Diante disso, podemos afirmar que os tipos psicológicos de Jung são
complementares, assim como os estilos de aprendizagem de Felder, já verificando então
uma similaridade entre as teorias, mas há também pontos de divergência.
Como ponto de convergência, podemos começar citando a própria origem de
cada teoria. Já que a teoria de Jung foi criada a partir de sua vivencia prática em
consultório, enquanto a teoria de Felder foi criada para auxiliá-lo em sua prática como
professor, a diferença é que Jung criou uma teoria de personalidade enquanto Felder
criou uma teoria de aprendizagem, sendo apenas influenciada pelas características de
personalidade de cada indivíduo.
Jung dividiu sua classificação em dois tipos principais de personalidade –
introvertidos e extrovertidos, e para dar maior detalhamento às características de
personalidade estabelece quatro subdivisões, as quais chamaram funções básicas –
pensamento, sentimento, sensação e intuição, que darão origem aos tipos
correspondentes. Cada um desses tipos podendo ser introvertido ou extrovertido,
dependendo de seu comportamento em relação ao objeto, ou seja, ao que está externo ao
indivíduo. Estabelecendo oito tipos de personalidade.

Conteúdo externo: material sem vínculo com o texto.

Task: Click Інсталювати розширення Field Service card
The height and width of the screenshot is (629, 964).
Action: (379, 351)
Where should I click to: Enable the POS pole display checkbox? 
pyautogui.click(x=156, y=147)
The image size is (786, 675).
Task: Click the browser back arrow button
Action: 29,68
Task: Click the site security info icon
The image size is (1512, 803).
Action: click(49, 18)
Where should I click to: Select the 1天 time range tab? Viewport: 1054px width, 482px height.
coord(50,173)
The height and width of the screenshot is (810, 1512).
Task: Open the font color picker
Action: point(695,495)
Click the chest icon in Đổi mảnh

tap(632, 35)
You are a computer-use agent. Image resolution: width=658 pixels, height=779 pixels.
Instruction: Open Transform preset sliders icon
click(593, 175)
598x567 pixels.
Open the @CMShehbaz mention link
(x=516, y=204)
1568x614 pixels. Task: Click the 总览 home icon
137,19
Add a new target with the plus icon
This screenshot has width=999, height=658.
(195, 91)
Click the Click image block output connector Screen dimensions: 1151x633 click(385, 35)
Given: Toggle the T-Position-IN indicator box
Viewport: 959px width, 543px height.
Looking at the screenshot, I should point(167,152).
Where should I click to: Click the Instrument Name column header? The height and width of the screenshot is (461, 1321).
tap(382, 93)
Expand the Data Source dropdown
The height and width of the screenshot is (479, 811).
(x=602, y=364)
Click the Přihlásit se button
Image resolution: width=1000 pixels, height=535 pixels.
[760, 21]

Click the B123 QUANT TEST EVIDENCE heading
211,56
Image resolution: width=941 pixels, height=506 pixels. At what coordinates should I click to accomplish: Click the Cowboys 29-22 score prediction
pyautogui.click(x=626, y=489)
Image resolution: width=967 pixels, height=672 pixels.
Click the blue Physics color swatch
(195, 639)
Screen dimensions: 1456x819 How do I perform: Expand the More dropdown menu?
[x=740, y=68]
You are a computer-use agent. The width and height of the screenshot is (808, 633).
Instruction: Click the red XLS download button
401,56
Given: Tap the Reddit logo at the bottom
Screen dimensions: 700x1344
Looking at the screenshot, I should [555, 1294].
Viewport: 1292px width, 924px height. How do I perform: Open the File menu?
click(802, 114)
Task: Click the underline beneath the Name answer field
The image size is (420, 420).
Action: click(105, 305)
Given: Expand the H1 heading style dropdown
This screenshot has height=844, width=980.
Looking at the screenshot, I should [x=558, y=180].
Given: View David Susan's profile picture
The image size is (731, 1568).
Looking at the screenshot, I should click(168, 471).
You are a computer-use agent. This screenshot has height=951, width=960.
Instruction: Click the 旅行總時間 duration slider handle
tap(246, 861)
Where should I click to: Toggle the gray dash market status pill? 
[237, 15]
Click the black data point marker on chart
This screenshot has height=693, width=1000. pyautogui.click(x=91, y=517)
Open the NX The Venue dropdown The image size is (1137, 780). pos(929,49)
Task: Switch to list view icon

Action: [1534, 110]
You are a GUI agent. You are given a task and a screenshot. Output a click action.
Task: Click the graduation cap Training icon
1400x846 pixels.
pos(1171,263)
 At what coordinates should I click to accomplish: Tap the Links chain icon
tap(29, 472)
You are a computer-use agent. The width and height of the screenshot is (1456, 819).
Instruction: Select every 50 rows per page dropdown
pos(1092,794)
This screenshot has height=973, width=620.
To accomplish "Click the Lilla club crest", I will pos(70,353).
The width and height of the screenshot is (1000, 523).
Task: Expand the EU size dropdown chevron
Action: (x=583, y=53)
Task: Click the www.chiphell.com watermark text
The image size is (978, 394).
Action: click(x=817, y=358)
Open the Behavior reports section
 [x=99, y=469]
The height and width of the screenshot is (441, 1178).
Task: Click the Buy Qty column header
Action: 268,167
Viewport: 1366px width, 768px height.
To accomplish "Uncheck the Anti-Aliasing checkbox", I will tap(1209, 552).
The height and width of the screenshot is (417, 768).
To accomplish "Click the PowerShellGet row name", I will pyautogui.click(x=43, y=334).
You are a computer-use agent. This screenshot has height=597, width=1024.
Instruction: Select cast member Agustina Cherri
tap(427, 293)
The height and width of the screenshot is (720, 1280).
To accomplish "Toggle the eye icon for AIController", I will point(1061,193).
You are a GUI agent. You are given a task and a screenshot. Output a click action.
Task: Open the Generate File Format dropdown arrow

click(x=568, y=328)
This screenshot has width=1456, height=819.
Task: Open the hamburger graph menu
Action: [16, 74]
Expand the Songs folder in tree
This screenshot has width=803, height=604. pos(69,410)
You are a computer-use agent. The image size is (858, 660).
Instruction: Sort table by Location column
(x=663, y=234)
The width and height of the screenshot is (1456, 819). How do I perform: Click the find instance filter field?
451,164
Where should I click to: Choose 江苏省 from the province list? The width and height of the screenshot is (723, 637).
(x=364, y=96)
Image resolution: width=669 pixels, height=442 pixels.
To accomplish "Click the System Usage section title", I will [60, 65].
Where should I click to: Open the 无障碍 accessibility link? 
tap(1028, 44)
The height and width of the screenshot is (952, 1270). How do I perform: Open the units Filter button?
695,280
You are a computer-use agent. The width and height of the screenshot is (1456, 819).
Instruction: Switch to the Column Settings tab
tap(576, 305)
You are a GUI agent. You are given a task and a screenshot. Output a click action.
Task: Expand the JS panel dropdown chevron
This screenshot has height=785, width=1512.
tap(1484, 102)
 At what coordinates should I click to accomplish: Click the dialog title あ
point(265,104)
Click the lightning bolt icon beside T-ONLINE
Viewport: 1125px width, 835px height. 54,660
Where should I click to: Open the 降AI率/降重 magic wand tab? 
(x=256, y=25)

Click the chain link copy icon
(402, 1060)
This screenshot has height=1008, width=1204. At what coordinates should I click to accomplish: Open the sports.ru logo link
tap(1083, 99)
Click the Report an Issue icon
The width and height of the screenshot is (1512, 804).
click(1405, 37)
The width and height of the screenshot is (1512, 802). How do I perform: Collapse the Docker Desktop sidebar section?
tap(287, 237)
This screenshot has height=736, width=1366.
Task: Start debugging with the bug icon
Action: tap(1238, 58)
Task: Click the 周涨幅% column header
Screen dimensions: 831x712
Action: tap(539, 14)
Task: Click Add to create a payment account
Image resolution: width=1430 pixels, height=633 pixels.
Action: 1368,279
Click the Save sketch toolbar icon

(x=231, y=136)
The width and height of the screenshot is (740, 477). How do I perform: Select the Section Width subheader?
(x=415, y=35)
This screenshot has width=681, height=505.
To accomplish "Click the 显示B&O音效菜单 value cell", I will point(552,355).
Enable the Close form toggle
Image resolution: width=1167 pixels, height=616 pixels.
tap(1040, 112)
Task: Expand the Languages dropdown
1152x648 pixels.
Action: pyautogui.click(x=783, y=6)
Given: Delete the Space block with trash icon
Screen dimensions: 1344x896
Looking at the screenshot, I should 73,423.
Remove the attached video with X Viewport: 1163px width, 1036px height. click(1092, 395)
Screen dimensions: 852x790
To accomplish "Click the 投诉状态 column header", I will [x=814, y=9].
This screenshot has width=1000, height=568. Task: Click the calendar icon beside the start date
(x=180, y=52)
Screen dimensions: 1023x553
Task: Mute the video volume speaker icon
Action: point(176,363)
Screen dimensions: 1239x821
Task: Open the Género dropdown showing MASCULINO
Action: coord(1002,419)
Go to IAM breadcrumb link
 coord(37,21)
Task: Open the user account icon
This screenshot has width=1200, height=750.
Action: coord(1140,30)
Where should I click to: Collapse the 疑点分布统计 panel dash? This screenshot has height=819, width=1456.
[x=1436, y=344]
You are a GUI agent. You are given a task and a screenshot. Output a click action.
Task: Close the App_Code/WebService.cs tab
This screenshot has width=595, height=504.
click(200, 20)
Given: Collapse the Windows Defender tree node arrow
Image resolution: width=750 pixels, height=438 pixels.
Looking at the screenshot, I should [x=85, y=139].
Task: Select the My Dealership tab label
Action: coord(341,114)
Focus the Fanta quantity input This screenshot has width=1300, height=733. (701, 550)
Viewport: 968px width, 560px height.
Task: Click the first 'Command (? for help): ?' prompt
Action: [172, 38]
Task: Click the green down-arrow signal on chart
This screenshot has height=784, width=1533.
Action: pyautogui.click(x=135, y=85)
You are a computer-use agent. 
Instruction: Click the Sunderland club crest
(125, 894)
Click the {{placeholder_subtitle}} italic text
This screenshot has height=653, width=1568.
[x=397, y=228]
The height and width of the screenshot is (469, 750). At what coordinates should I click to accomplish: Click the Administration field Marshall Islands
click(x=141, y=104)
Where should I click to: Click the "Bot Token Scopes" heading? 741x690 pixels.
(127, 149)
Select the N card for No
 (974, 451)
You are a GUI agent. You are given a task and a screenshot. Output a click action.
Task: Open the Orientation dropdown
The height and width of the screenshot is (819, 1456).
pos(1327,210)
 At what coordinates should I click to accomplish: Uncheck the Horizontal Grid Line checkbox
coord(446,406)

Estas classificações estariam bem similares às de Felder que seriam também
subdivididas em pólos complementares entre si, porém Felder estabelece cinco
dimensões: visual/verbal, ativo/reflexivo, sensorial/intuitivo, seqüencial/global e
intuitivo/dedutivo. Igualmente influenciados pelas características de personalidade de
cada indivíduo, porém focadas na resolução de problemas acadêmicos e processamento
de informações, ou seja, voltada para a vivência escolar de cada um, seu desempenho
em relação à aprendizagem. Por isso elas são subdivididas em cinco, para contemplar
aspectos específicos de compreensão de informações.
Conclusão
Quando Richard Felder escreveu sua teoria sobre estilos de aprendizagem, ele se
baseou em outros estudos já existentes para fazer uma adaptação ao que precisava ao
que lhe era mais apropriado para o seu trabalho na engenharia. Nestes estudos
fundamentados por ele a teoria dos tipos psicológicos de Carl Jung foi fundamental para
a criação dos estilos de aprendizagem. Até mesmo para a classificação dos estilos, a
primeira seleção de Jung serviu de inspiração para várias classificações, dentre elas a
classificação dos estilos de aprendizagem. Cada uma das dimensões dos estilos de
aprendizagem tem um paralelo com outros modelos de estilos de aprendizagem. A
dimensão dos estilos de ativo/ reflexivo é análoga à mesma dimensão no modelo de
estilo de aprendizagem de Kolb, e ainda o aprendiz ativo e o aprendiz reflexivo são
respectivamente relacionados com o extrovertido e o introvertido da classificação de
tipos feita por Myers-Briggs, baseada nos Tipos Psicológicos de Jung. A dimensão
sensitivo/ intuitivo foi tirada diretamente do MBTI e provavelmente tem uma
contrapartida com a dimensão concreta abstrata do modelo de Kolb. As dimensões
ativo/reflexiva e visual/verbal são análogas à formulação visual- auditiva- cinestésica
teoria modal e a programação neurolinguística, e a distinção visual/verbal é também
relacionada em estudos cognitivos de processo de informação. A dimensão
seqüencial/global tem numerosas analogias. Estudantes que têm características de
aprendizes seqüenciais são considerados como indivíduos que tem o lado esquerdo do
cérebro dominante. Já os globais têm o lado direito como dominante. (FELDER- 2004)
Richard Felder preocupado com a aprendizagem de seus alunos e com as
freqüentes desistências no curso básico, partiu para a investigação de soluções
pedagógicas para sanar essas dificuldades dos alunos.